### What the exercise asks
A single number is required: how many lines in the entries hold the word "circle".

Saved data entries:
┌────────

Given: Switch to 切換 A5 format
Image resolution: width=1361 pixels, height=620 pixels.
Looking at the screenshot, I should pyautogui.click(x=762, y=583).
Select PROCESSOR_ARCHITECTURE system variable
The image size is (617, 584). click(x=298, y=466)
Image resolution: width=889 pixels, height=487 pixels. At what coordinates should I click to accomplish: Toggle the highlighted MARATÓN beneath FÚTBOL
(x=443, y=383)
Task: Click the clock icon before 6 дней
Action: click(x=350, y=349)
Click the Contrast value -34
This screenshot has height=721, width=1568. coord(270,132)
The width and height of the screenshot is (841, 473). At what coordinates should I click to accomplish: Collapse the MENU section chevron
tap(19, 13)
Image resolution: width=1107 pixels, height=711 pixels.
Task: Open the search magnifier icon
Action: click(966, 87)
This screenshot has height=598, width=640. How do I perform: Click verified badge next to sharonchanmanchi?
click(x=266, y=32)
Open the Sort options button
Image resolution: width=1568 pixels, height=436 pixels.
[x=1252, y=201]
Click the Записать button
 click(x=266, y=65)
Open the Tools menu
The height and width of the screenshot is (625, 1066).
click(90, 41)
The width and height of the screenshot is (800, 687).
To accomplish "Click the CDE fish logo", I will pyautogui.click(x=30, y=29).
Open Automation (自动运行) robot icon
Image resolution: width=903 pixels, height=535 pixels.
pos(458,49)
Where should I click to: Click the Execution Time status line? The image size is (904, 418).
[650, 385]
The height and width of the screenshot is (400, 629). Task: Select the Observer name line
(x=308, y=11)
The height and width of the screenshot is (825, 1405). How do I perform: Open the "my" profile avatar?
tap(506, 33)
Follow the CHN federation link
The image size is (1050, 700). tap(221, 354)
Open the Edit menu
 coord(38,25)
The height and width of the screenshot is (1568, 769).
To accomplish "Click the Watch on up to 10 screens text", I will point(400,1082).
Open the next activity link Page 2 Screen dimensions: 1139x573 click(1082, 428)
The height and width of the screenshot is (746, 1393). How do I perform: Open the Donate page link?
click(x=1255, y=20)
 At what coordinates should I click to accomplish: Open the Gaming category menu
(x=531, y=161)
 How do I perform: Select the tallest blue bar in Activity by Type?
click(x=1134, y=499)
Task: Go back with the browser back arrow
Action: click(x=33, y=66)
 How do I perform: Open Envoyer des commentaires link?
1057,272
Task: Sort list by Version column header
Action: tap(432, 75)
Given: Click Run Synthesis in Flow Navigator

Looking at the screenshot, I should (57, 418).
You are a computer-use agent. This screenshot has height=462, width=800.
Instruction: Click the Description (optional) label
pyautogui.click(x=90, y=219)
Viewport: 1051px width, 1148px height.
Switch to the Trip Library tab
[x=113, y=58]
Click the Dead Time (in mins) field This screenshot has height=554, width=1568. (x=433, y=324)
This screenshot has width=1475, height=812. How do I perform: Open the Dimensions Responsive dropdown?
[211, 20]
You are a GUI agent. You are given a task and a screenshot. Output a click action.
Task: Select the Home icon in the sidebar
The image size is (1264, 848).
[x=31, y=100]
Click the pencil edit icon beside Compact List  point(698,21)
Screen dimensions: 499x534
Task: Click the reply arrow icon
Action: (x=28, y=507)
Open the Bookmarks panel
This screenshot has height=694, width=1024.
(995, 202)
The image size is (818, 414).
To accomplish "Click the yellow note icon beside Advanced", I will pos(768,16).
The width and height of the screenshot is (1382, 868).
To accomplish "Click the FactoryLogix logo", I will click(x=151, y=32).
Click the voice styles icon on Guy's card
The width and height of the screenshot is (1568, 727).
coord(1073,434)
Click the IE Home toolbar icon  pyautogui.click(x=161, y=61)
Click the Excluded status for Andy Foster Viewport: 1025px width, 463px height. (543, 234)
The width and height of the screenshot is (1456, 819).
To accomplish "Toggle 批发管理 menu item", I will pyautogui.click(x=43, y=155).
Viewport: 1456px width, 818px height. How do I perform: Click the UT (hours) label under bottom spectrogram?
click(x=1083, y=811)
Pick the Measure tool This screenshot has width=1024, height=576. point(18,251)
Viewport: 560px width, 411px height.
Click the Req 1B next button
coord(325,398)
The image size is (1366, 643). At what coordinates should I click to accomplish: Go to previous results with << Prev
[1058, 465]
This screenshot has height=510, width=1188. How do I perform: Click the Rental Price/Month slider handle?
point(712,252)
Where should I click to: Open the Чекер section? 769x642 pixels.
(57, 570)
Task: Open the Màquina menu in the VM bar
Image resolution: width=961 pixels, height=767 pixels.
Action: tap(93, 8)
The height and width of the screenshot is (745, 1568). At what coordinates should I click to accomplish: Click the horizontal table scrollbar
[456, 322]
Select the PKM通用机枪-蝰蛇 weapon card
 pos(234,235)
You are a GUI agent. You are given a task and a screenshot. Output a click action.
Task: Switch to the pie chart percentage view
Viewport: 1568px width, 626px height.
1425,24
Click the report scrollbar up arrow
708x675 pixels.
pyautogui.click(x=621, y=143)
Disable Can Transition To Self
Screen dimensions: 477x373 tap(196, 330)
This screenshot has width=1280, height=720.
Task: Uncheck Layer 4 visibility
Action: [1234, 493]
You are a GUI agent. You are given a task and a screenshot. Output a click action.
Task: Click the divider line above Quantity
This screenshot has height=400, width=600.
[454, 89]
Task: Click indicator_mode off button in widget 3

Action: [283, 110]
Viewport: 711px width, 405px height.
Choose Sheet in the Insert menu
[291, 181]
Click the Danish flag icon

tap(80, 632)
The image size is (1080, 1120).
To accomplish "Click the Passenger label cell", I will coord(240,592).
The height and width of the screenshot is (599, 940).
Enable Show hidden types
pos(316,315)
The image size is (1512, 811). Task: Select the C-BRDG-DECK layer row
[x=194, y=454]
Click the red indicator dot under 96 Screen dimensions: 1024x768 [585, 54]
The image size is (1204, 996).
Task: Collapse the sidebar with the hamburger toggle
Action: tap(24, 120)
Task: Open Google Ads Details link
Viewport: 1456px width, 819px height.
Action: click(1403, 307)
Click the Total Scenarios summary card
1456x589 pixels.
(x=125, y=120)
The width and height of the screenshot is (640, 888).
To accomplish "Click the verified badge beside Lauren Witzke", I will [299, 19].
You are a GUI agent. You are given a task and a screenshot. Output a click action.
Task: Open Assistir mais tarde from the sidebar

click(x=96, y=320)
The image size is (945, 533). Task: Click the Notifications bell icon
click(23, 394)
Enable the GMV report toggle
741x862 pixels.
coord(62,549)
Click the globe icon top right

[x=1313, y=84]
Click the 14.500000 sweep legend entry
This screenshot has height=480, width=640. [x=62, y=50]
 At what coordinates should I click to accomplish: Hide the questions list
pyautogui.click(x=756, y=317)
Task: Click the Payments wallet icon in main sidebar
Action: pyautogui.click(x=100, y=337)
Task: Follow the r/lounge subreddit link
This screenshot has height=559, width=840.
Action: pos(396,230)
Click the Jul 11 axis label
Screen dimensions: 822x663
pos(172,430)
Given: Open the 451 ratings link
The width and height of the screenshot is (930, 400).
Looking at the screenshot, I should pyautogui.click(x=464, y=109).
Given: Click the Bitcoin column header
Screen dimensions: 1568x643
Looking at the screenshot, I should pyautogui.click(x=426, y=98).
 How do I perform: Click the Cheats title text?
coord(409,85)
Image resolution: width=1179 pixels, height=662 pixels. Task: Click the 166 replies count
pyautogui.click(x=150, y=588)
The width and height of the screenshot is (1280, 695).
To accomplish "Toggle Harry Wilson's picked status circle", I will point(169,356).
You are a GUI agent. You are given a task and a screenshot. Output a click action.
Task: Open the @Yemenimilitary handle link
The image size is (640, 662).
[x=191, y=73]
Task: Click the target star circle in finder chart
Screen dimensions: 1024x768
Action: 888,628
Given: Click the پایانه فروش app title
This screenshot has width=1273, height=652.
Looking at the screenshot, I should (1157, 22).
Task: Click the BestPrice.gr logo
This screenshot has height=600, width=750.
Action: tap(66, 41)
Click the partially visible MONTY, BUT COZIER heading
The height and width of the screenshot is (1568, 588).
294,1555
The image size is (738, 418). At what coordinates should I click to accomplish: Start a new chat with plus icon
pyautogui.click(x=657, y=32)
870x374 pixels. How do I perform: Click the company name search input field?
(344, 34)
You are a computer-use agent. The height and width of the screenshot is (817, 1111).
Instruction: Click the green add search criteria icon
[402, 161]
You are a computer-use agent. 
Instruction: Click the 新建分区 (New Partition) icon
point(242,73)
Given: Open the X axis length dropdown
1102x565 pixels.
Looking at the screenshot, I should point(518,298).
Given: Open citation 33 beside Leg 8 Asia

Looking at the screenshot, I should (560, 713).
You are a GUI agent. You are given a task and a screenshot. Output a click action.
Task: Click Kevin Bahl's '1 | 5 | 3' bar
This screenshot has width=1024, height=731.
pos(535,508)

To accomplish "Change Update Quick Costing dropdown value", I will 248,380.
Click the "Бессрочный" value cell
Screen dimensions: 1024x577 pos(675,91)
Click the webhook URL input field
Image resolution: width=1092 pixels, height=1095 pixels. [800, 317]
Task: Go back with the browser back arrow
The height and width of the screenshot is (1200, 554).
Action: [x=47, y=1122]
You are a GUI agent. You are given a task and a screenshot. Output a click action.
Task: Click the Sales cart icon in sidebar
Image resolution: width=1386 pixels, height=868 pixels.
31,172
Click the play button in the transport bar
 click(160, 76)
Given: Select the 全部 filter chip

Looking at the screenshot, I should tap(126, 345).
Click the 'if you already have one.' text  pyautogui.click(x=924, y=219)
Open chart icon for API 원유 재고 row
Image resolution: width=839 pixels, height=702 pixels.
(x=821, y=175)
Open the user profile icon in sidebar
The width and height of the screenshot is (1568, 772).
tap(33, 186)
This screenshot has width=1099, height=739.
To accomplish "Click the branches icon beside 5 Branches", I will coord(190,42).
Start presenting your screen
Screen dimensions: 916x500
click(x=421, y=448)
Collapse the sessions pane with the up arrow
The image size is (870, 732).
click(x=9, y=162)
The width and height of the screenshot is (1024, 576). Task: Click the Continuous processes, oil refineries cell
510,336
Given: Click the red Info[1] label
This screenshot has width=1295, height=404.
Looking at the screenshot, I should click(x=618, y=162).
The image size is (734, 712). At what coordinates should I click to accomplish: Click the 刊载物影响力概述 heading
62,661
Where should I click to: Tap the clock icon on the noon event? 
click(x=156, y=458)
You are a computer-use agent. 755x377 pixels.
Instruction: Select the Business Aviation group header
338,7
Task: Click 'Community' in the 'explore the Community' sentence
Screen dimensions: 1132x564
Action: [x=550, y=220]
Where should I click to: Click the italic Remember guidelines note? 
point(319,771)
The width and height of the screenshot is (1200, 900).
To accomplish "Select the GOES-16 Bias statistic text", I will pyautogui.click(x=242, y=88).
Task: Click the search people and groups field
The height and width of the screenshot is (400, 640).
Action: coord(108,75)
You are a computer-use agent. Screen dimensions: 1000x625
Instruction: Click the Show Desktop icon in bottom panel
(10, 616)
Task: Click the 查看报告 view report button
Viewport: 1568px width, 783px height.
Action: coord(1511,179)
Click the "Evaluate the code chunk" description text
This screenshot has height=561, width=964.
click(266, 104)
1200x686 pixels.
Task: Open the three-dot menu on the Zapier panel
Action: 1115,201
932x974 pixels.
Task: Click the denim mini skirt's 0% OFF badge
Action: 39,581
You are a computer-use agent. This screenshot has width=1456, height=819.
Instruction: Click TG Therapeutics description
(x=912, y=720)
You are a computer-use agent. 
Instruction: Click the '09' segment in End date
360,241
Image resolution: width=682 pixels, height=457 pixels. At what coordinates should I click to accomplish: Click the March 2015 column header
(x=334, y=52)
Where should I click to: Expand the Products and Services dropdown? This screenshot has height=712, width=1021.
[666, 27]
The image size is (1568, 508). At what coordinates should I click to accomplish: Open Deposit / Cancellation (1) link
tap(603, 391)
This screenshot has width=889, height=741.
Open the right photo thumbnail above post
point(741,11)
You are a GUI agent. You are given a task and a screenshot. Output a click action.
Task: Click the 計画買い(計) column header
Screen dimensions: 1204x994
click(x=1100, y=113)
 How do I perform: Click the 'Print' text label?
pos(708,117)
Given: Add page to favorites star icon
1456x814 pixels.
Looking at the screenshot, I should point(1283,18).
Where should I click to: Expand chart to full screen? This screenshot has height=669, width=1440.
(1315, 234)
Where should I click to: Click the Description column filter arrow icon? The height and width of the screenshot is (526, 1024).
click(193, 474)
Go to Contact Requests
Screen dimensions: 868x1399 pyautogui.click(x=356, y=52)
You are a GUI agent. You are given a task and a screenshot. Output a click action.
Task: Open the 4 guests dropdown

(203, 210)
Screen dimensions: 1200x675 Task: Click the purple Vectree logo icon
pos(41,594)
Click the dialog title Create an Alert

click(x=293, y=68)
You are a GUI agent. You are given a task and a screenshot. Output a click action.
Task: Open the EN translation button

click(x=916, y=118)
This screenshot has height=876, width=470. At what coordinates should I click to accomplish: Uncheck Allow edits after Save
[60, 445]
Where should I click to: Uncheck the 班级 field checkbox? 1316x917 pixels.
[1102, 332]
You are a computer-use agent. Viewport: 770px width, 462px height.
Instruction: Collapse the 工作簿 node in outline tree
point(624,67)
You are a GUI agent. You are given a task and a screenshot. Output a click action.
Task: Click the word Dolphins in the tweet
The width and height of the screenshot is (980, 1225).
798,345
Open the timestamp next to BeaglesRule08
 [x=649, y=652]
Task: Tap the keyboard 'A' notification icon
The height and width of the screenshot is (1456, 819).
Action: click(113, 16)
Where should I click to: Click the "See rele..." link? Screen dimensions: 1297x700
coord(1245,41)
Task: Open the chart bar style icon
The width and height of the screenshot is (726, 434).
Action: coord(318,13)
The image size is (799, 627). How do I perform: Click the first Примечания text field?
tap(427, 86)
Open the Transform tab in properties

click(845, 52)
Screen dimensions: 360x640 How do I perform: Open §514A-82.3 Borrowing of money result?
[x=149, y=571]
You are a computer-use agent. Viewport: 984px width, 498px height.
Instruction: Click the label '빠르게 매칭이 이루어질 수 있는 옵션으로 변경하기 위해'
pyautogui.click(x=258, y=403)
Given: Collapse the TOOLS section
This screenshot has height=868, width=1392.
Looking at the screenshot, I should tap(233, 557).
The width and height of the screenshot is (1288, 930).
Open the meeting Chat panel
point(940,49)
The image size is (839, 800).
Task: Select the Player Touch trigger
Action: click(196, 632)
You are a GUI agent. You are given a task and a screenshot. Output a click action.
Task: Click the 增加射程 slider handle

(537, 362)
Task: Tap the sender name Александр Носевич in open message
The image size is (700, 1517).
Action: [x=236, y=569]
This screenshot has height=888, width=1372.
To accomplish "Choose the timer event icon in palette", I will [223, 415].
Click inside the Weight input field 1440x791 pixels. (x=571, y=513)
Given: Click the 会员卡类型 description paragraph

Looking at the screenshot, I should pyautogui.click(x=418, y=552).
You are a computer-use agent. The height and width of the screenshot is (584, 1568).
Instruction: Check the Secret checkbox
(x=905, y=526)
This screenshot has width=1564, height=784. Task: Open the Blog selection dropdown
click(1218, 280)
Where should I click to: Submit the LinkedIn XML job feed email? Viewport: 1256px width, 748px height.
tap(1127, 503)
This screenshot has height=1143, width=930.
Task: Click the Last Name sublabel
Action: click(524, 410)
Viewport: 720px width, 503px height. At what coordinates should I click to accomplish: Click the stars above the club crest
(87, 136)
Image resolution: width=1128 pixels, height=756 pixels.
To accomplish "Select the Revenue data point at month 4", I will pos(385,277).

└────────

### Written reply
2